Судьба идеиНачиная с XVIII века западные интеллектуалы все чаще обращались к «Духу законов», описывающему террор как дикое предприятие, разрушающее каноны либеральной цивилизации. Дидро резко критиковал анализ Монтескьё, но, несмотря на это, предположил, что искушение применить террор было психической болезнью, формой «безумия», к «которой особенно склонны правители». В своем знаменитом обращении к Национальному конвенту Робеспьер попытался затемнить контраст между террором и добродетелью у Монтескьё, утверждая, что якобинцы должны «террором преследовать врагов свободы». Но Сен-Жюст настоял на сохранении этого разграничения. Республиканское правительство, заявлял он, может иметь «добродетель в качестве своего принципа или террор», но не оба одновременно: они противоречат друг другу. После падения Наполеона мадам де Сталь подвергла правление террора во время французской революции испепеляющей критике. Но хотя инициаторы последней были детьми Просвещения, она считала, что деспотический террор «несовместим с человеческим разумом», а в застое видела его единственный дар обществу. Гегель в великом пересказе человеческой истории утверждал, что деспотический террор был первоначально обнаружен в Африке, «внеисторическом континенте», увязшем в примитивном суеверии и варварских инстинктах, «без движения или самостоятельного развития»48.
Сегодня идеи «Духа законов» все еще покоряют интеллектуалов, поскольку никакой объем постмодернистской осознанности не способен ослабить убеждение в том, что террор преследует цивилизацию, а не пребывает внутри нее. Книга Элейн Скарри «Тело болит», вероятно, самое тщательное исследование пытки за последнюю четверть века, представляет собой расширенное размышление о том, что пытка, самый ужасный инструмент террора, разрушает личность и мир. Описание чувственного варварства в Латинской Америке антропологом Майклом Тоссигом наводит на мысль о том, что террор торгует распутными тайнами и призрачной неизвестностью; столь экзотично и чуждо его темное искусство, утверждает он, что следует отбросить «причинно-следственное мышление в историческом и социальном анализе», чтобы понять его.

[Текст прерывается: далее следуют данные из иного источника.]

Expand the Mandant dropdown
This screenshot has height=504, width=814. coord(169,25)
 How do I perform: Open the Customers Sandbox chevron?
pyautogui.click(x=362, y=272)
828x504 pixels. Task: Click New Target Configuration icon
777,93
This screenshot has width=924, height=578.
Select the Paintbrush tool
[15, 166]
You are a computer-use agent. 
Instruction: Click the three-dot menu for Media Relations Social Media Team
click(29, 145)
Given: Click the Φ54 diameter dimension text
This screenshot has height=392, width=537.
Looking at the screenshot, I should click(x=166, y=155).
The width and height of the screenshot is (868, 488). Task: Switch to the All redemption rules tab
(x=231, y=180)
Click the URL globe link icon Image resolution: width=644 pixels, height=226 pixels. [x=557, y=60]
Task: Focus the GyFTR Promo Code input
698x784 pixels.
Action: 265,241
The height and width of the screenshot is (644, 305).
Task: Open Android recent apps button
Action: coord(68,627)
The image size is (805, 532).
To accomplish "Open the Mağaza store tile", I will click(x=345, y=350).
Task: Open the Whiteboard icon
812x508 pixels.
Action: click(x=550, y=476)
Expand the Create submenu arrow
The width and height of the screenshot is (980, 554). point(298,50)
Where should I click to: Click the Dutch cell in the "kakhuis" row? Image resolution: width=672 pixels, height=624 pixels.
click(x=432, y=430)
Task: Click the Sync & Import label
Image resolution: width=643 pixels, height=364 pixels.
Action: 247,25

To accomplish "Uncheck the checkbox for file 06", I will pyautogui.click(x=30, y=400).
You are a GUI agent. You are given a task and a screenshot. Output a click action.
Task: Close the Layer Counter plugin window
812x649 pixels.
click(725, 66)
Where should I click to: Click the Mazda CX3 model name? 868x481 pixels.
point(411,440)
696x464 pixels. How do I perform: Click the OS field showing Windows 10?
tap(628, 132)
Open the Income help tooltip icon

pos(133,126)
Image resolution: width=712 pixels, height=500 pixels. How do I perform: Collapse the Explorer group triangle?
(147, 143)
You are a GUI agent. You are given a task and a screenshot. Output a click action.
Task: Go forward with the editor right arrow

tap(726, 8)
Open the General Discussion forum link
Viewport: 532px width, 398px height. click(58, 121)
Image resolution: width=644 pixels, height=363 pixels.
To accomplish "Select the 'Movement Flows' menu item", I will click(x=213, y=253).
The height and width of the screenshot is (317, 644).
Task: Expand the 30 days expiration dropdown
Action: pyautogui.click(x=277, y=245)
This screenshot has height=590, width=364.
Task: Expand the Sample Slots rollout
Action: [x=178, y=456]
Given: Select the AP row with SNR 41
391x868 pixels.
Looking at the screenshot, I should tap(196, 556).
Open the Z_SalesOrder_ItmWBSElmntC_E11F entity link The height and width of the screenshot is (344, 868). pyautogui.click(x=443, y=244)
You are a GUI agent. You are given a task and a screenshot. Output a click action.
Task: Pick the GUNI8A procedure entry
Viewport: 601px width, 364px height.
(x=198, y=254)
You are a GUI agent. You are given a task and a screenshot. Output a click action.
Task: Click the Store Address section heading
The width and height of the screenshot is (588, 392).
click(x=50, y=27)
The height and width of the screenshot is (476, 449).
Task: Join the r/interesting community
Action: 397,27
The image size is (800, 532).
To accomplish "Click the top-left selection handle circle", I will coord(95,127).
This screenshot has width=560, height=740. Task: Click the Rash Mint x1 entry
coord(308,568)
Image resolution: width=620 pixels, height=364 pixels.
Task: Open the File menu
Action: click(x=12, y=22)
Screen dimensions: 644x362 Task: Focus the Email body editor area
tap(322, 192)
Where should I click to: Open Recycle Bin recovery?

Даже такие искушенные журналисты, как Тина Розенберг и Эмми Виленц, с остротой пишущие о государственном терроре, не могут воздержаться от таких названий, как «Дети Каина», «Сезон дождя», т. е. обращаются к первобытному, естественному и экзотическому49. Позитивные установки Монтескьё против деспотического террора — правление законности, плюрализм, разделение властей и толерантность — также во многом остаются яркими благодаря заимствованиям из концепции деспотизма, им открытой. Большая часть недавнего оживления гражданского общества обязана его концепции посредничающих институтов и плюрализма как сдержек тирании50. Эти идеи также лежат в основании Конституции США. Мэдисон называл Монтескьё «оракулом, с которым всегда советуются и которого всегда цитируют» по вопросам разделения властей. Действительно, за исключением Библии, Монтескьё был самым вспоминаемым авторитетом целого поколения «отцов-основателей» и, вероятно, остается таковым по сей день51.